Und auch die Medien, überwiegend defizitär und in den Händen mächtiger Industrieller, werden ihrer Rolle als vierte Gewalt kaum gerecht. Viele Journalisten pflegen eine gut bezahlte Nähe zu Unternehmen und Parteien, sie berichten alles andere als kritisch.

"Was uns fehlt, ist wirklich investigativer Journalismus jenseits der schnellen Aufgeregtheit", sagt die Reporterin Katharina Kati von der linksliberalen Tageszeitung "Eleftherotypia". Zwar gebe es integre Journalisten in Griechenland, doch deren Arbeit würde nicht selten von Vorgesetzten und Kollegen erschwert. "Der Populismus ist mächtig in diesem Land, dabei brauchen wir das Gegenteil: schonungslose Aufklärung."
Der Ermittler, der rauchend zwischen den Aktenbergen sitzt, hat schon viele Jahre seines Lebens geopfert für einen Kampf, den er nie gewinnen konnte.

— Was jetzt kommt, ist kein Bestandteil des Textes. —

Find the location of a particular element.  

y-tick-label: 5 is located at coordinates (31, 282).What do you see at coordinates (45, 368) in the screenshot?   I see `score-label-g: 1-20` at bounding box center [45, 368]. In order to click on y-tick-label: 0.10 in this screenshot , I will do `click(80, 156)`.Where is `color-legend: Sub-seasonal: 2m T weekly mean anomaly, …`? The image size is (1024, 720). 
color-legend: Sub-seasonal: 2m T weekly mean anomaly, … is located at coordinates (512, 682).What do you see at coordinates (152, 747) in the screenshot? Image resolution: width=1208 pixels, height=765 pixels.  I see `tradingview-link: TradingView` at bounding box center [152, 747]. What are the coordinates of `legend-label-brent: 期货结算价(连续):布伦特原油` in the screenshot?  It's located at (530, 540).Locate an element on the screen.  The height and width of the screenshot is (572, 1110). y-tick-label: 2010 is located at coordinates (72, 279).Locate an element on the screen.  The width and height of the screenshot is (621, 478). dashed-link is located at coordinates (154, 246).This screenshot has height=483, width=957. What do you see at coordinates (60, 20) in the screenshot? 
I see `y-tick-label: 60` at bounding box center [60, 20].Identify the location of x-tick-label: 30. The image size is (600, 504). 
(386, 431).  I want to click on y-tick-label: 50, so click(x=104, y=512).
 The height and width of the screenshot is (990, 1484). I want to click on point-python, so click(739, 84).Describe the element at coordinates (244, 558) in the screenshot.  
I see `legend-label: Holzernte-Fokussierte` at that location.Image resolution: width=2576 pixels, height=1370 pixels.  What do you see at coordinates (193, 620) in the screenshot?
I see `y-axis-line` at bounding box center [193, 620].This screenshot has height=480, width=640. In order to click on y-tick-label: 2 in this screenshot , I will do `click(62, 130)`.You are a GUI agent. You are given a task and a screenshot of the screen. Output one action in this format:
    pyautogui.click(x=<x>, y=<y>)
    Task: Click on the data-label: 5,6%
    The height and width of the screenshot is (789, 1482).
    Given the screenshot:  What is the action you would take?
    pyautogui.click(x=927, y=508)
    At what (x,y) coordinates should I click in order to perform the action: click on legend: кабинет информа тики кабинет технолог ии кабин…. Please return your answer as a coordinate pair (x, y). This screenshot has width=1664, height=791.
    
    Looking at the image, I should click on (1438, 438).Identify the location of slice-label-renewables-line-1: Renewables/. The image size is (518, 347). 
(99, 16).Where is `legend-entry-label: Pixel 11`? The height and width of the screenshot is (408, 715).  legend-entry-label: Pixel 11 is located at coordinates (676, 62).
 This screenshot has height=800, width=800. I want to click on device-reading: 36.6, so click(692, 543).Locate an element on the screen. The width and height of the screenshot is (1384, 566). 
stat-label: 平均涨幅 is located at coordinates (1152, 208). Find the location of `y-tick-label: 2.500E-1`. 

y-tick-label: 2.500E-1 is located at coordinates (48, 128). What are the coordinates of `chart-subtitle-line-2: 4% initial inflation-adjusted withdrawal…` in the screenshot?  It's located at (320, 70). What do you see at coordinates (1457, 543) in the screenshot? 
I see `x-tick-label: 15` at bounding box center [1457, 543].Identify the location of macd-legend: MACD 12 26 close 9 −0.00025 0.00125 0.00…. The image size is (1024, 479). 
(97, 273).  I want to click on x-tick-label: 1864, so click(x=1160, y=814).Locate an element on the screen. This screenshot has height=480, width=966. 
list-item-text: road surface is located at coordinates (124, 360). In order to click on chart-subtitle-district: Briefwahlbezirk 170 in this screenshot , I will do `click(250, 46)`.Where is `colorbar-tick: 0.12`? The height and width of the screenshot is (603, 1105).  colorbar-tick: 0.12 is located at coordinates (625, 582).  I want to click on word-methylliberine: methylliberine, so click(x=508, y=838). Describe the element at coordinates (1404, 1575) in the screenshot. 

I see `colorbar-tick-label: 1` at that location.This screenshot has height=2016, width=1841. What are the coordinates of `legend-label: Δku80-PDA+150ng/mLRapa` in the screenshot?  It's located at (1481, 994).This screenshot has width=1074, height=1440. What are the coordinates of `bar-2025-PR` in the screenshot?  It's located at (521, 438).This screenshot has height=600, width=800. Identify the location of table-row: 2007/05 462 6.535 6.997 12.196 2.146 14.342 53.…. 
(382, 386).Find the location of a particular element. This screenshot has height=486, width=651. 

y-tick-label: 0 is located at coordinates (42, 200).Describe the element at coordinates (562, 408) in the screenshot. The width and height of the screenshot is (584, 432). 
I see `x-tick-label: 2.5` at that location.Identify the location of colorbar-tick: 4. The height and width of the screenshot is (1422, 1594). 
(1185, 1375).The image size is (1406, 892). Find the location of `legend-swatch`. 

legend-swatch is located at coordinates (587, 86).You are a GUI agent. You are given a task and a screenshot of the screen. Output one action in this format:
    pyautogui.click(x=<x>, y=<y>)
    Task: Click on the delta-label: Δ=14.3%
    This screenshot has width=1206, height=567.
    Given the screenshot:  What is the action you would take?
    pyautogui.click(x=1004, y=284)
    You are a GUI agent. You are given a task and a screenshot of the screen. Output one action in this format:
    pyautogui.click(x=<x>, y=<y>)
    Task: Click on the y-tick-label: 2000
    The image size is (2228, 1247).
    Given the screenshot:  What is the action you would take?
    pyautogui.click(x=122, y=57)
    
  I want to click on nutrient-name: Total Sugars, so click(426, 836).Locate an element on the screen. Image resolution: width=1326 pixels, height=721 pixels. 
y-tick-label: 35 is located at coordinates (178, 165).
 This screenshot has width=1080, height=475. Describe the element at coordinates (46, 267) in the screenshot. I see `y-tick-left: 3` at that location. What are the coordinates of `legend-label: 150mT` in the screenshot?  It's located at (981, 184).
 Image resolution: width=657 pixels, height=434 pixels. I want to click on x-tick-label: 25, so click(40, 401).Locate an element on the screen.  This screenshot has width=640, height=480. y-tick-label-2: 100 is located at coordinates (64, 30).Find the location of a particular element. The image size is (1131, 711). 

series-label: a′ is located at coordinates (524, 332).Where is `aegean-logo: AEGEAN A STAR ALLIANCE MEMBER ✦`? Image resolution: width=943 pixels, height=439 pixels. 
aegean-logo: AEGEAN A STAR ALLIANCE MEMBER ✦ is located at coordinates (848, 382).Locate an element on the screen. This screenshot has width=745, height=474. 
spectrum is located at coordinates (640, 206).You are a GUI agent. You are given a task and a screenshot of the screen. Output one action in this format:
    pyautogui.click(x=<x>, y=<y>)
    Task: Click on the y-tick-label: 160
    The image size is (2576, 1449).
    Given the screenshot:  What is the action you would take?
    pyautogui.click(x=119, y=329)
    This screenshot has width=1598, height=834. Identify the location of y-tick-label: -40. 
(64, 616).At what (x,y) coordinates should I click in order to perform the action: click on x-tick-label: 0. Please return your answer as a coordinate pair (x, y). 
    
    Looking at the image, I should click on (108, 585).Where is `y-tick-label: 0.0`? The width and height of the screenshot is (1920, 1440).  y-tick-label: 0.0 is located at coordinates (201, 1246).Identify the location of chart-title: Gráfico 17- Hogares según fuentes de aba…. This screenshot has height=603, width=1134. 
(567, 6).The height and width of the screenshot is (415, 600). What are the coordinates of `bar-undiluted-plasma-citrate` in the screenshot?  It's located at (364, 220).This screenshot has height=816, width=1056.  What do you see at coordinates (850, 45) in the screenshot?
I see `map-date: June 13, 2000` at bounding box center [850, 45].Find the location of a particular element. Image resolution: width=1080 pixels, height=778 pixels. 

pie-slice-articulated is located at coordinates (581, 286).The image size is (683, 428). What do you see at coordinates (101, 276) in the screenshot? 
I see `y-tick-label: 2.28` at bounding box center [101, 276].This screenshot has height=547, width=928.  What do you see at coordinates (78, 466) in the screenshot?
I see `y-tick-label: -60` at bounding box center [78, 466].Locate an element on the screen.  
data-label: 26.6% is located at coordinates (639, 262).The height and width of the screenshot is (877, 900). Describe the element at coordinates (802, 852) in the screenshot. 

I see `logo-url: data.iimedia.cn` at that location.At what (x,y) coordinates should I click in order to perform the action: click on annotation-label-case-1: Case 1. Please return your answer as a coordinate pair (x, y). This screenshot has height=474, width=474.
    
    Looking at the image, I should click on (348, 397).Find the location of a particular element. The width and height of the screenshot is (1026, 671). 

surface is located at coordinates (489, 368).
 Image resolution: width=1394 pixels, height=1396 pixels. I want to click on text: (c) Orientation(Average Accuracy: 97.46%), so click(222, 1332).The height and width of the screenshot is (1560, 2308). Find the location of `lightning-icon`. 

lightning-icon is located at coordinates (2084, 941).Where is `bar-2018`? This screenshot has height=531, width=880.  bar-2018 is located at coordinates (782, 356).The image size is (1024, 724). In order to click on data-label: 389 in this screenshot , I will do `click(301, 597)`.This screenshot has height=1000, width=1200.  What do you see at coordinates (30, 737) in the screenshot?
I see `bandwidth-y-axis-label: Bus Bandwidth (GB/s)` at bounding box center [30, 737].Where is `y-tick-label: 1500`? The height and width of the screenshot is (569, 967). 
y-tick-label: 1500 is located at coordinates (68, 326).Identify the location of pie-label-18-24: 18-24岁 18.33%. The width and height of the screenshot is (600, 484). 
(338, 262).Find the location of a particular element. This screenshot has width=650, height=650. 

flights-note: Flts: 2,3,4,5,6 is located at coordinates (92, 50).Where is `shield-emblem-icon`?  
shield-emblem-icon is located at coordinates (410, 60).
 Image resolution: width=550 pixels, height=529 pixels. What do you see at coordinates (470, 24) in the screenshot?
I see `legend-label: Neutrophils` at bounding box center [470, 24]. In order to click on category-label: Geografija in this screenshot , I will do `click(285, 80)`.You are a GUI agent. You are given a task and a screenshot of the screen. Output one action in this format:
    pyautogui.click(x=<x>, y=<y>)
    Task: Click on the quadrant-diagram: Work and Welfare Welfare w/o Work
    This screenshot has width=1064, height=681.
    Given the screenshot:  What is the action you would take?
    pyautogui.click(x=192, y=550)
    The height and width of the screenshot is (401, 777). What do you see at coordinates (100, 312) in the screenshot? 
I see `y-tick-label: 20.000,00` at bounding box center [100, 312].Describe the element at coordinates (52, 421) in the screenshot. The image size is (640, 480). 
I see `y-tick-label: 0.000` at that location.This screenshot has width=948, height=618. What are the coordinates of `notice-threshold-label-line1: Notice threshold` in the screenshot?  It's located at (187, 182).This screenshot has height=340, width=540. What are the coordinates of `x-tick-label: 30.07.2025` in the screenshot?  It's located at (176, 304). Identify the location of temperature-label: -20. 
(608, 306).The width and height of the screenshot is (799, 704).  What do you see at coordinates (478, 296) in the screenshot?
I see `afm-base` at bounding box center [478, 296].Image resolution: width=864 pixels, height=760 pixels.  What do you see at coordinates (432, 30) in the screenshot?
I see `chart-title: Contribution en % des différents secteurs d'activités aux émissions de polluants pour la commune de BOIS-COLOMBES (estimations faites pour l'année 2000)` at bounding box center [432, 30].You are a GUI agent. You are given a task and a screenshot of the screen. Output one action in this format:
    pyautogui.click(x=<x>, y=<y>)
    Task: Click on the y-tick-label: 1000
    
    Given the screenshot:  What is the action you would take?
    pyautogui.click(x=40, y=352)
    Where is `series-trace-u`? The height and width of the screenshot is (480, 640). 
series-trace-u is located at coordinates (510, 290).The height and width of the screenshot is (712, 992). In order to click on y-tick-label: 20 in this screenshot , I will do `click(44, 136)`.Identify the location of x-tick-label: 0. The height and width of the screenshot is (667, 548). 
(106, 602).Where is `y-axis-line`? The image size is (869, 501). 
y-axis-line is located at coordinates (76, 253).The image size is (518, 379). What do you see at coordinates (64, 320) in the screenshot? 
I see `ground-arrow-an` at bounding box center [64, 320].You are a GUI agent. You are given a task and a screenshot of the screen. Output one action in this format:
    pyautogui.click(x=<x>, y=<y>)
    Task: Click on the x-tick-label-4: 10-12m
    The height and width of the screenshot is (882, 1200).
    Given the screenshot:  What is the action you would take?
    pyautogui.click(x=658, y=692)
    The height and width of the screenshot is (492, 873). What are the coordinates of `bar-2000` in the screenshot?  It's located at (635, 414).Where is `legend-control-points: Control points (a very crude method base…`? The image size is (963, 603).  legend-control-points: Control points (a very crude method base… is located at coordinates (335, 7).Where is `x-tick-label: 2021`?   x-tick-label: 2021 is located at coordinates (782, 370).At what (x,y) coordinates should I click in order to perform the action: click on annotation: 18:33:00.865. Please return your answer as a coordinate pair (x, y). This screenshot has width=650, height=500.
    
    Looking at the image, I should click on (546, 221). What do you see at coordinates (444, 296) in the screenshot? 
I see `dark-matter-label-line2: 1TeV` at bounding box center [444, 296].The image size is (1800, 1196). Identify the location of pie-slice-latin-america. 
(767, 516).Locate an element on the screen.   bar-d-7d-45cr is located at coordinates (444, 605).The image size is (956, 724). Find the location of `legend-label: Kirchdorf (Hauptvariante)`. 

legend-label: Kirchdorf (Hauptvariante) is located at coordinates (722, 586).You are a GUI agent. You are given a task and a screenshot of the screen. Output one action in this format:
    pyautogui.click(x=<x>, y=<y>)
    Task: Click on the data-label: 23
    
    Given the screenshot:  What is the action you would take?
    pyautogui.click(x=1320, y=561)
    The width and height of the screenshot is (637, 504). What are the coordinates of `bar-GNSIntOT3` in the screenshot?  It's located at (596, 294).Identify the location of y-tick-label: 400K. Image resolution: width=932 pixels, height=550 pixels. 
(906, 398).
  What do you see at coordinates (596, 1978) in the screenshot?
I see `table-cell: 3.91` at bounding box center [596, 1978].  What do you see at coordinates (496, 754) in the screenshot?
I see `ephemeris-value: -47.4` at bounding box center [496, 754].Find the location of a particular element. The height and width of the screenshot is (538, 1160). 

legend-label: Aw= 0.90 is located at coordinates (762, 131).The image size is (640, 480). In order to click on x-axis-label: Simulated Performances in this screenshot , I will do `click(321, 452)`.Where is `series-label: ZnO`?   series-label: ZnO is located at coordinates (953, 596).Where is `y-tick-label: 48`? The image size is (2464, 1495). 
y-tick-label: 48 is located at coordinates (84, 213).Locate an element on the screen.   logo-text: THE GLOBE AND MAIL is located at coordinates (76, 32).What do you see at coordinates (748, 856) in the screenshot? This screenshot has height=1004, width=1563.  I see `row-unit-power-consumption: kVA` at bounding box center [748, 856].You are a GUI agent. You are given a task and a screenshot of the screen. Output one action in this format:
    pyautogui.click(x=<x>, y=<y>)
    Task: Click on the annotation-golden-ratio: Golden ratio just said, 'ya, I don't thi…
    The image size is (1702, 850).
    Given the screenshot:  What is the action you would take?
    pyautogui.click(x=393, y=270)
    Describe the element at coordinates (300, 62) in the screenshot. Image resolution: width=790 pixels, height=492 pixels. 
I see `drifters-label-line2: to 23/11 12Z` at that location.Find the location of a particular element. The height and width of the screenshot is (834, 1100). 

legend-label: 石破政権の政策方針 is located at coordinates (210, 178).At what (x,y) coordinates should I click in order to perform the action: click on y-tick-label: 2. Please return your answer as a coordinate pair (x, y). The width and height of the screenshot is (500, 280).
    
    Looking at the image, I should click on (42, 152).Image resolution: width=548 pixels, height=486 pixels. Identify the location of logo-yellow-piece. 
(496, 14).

Gerade ist wieder ein lange gesuchter Beschuldigter urplötzlich auf freien Fuß gesetzt worden. "Ich kann es nicht fassen", kreischt der Beamte ins Telefon. "Das bringt mich um." Wutschnaubend knallt er den Hörer auf.

Doch auf die Frage, wie er das aushalte, warum er weitermache, ob es nicht endlich genug sei, sagt er bloß: "Es ist meine Pflicht, aber vor allem habe ich Hoffnung." Vielleicht ändere sich etwas zum Besseren. Wenn nicht jetzt, wann dann?